映画と人とわたし by エノキダケイコ

映画は時代の空気や、世代の感覚を伝え続ける、面白くて大切な文化だと思います。KINENOTEとこのブログに、見た映画の感想を記録しています。

リチャード・アール監督「アイリス」568本目

渋ーい佳作です。BSプレミアム、いつもいい映画やるな〜。

英文学を勉強したはずなのに、アイリス・マードックのことを知りませんでした。恥ずかしい。
でも、解説を読むと私が好きそうな作家なので、さっそく著書も購入。
今この作家はブームでないらしく、たいがいの本が絶版で、古本はものすごく安いかものすごく高いかです。
状態が悪くても安いものを2冊購入。

さて、内容ですが、知性あふれ、誰よりも先を行ってる超イケてる女性作家であったアイリスの、アルツハイマー発症後と若かりし頃を対比させながら描いた作品です。年下の純粋で素朴な夫が健気。
若かりしケイト・ウィンスレットの魅力と、老いジュディ・デンチの幼女のような可愛らしさが、見ている人の胸を突きます。

というか自分の父と義母を見ているようです。
ものすごい知性の持ち主が知性を失っていくのと、頑健な肉体の持ち主の肉体が病気に侵されていくのと、パートナーにとってはどっちが恐怖だろう?
人は誰でも、うんと長生きすると認知症を発症するんじゃないんだろうか。(先に肉体がやられた人は経験しないのかもしれないけど)でも、その知性に憧れた相手に、知能の病気が訪れたとき、パートナーはその状況を受け入れられない。そのためにパニックに陥った人を、どうしてあげるのが一番いいんだろう。

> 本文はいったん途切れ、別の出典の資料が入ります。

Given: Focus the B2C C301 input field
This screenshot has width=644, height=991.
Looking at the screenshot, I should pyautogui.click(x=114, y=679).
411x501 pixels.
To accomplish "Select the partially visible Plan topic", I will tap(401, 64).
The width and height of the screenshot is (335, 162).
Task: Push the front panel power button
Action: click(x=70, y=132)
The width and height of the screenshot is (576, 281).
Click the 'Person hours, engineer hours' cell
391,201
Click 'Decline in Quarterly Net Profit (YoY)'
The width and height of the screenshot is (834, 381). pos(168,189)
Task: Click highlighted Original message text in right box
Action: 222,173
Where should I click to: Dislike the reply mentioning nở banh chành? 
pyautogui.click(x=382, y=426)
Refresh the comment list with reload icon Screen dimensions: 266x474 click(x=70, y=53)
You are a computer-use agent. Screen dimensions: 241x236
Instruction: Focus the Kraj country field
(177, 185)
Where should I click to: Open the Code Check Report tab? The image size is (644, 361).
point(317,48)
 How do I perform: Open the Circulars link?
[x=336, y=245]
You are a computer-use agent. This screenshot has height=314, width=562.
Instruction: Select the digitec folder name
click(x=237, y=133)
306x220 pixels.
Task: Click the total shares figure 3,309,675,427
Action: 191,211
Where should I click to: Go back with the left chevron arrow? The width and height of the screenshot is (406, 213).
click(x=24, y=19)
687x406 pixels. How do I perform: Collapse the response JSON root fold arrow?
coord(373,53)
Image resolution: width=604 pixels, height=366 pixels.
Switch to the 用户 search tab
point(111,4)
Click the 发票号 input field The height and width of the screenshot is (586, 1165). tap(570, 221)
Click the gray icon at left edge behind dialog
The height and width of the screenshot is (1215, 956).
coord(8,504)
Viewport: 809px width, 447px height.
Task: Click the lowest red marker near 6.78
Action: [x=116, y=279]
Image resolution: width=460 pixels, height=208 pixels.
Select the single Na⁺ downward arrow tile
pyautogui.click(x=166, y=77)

パートナーは、やがて相手が「今どうなってしまったか」をはかなむのを止めて、「どう過ごして来たか」を大切に思い、その大切な人を最後まで愛することで、自分も心の平穏にたどりつくのです。
愛ってのは憧れではなくて、誰かを大切にして育てて行くものなんだろう。と思います。
私にも誰にも訪れることだけど、静かに丁寧に描いた作品でした。
やっぱイギリスの俳優って好きだ〜〜。